Most of us know that the carbs, sugar and/or caffeine that we may have been used to eating for breakfast (cereal, bagels, sweet rolls, coffee, etc.) are not the most efficient fuel to get us going in the morning. This type of breakfast will send us crashing within a few hours. A better choice would be a good source of protein which actually speeds up your metabolism and keeps blood sugar at a more normal level. Protein should be eaten at every meal but is especially beneficial at breakfast. In one study, healthy women eating a high protein meal increased their metabolism rate by an amazing 100% up to 2 ½ hours after eating.
So make sure that you include a high-quality source of protein at each meal but especially at breakfast so you can operate at optimal capacity all day long. Many people find protein shakes to be a convenient, easy way to start their day or any time during the day when they need fuel. What follows is some of our favorite protein shake recipes. Please try them and let us know what you think.
Basic Tips for Shakes
- Iced is usually better. Iced fruit or fresh fruit (including berries, cherries, pineapple) with ice cubes. For example- peel, lightly press, and freeze ripe bananas in a Zip bag. They are ready to use, frozen, and you decide how much. Easy organic options are readily available in frozen bags.

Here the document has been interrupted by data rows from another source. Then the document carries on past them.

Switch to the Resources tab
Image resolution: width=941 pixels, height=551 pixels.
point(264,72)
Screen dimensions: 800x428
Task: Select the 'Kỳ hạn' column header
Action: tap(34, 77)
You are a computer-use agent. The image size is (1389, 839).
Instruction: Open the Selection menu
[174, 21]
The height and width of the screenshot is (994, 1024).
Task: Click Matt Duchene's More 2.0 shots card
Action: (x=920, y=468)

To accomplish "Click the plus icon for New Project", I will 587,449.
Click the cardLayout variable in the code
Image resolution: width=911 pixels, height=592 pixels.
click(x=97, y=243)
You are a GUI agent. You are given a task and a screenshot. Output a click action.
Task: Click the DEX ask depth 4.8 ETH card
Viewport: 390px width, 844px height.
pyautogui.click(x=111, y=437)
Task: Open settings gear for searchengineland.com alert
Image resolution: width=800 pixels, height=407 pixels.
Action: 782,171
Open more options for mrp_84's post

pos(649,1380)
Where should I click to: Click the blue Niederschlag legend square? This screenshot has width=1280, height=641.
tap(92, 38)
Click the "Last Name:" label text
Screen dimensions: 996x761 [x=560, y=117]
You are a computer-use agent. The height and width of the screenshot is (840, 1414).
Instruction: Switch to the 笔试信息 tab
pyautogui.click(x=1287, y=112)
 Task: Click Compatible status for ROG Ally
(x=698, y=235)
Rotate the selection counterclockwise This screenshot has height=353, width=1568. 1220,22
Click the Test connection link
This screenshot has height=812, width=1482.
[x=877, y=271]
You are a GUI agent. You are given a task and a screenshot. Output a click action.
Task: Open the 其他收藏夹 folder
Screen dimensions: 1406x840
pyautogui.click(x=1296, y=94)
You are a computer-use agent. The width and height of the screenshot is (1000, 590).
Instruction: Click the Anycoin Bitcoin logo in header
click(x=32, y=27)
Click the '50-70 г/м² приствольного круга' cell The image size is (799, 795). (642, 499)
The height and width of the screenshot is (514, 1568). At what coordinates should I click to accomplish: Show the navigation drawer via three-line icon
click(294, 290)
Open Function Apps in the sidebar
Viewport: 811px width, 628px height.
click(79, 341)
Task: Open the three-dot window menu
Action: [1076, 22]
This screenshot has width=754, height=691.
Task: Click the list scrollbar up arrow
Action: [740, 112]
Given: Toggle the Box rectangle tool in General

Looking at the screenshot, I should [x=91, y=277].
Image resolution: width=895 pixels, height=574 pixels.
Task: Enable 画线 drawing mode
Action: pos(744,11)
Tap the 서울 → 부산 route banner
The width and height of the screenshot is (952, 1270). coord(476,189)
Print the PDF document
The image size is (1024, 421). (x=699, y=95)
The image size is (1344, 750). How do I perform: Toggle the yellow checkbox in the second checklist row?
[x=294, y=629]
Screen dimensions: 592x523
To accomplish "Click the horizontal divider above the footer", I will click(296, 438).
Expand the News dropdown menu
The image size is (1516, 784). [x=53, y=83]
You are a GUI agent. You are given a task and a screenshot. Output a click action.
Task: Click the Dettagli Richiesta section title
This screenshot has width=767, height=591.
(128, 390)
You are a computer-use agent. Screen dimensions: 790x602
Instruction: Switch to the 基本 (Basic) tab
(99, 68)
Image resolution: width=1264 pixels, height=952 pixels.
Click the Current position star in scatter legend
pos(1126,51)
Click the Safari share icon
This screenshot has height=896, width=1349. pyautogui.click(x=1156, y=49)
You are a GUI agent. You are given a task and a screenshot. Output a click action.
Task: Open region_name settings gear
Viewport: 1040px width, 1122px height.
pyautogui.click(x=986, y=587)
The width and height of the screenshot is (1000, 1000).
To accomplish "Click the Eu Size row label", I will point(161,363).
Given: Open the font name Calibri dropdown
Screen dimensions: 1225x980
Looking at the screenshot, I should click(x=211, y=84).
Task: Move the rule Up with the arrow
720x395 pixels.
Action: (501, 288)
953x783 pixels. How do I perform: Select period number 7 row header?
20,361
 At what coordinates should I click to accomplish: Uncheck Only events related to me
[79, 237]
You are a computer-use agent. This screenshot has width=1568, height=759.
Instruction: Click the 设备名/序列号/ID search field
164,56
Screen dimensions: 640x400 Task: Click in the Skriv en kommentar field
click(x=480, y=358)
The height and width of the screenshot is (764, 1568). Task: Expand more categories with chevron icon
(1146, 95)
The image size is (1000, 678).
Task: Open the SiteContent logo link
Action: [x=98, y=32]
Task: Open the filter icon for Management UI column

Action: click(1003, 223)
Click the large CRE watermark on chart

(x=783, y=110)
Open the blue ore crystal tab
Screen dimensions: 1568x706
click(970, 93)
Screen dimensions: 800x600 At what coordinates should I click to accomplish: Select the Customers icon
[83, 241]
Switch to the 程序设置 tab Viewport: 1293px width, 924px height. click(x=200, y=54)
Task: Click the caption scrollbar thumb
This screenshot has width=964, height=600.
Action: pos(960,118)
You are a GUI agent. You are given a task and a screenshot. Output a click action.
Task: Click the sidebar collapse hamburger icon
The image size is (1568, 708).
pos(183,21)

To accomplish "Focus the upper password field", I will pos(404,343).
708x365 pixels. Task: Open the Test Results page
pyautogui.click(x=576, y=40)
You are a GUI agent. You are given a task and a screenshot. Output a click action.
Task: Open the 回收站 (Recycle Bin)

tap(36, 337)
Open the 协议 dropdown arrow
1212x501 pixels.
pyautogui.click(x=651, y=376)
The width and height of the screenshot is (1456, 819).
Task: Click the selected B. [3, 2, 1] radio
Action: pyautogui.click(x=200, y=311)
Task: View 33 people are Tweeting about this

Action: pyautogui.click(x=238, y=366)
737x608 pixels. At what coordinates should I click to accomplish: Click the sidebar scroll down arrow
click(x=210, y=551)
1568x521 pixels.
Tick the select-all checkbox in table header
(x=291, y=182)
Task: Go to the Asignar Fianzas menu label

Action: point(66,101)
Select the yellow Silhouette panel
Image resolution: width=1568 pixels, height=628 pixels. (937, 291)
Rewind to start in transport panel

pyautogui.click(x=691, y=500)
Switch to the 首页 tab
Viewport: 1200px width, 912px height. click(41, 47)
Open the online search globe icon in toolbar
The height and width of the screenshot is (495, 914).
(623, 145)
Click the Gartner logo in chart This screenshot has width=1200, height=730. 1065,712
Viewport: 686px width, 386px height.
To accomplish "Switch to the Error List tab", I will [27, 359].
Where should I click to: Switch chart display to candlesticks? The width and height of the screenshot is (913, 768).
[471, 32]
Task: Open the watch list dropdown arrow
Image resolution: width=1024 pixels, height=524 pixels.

- The Bullet is a great one serving size blender for making protein shakes. Exercise portion control; you don’t need 3 cups of fruit.
- Yogurt- buy the best you can find--organic, low fat, low sugar, plain, and try goat yogurt or kefir (these contains beneficial yeast and bacteria). Yogurt is a “treat” add this occasionally or sparingly. The freshest yogurts have stronger bacterial cultures (this is good). Check the expiration date.
- You will need liquids. Good organic, low fat milk; rice milk; almond milk; an organic juice; or green tea. Remember water is good, too. Try half juice/liquid and half water.
- Beware of protein shakes at specialty shops. Ask calorie count, check the portion recommendation, and look for hidden ingredients.
- Use organic fruit whenever possible.
- Experiment. Buy seasonal produce.
- Regular cooked oatmeal (not instant) that is cooled. Be prepared to add extra fluids.
- Other Add-Ins: Flaxseeds UNLESS you are insulin resistant. Try almond slivers or slices. Walnuts, too. Add your Omega oil, Vitamin D, etc. Organic ground dark chocolate flakes. Green tea for energy. AgelessXtra for increased energy/moods/memory. Thai-Go for antioxidants/healing. Biogenesis super green powders for energy/acid/alkaline balance/stabilization of blood sugar levels.
- Any meal that includes fiber is a health bonus.
- Proteins we like are whey, rice and pea isolate. Choose a neutral flavor of powder and add fresh products to taste.
Base Recipes
The Berry
Organic pure juice (pomegranate or other), protein power, frozen mixed berries and green tea.
The Tropical
Organic juice (or unfiltered apple juice), pineapple, half banana, frozen mango slices. Add protein source.
The Treat
Yogurt, organic chocolate syrup/ or ground dark chocolate flakes and fresh organic peanut butter or raw almond butter. Can add ½ banana if you like. Add half of protein powder to adjust for nut protein.
The Old-Fashioned
Oatmeal (cooked & slightly cooled). Add milk, 1/2 banana, dash of cinnamon, and organic maple syrup to taste if needed. Add protein powder. You should try this warm. Yummy!
The Summerfest
Fresh organic gazpacho from last night’s dinner, 1 tsp Olive oil with protein powder.
The Ugly
Pineapple-orange juice, water, organic strawberries, and clean baby spinach.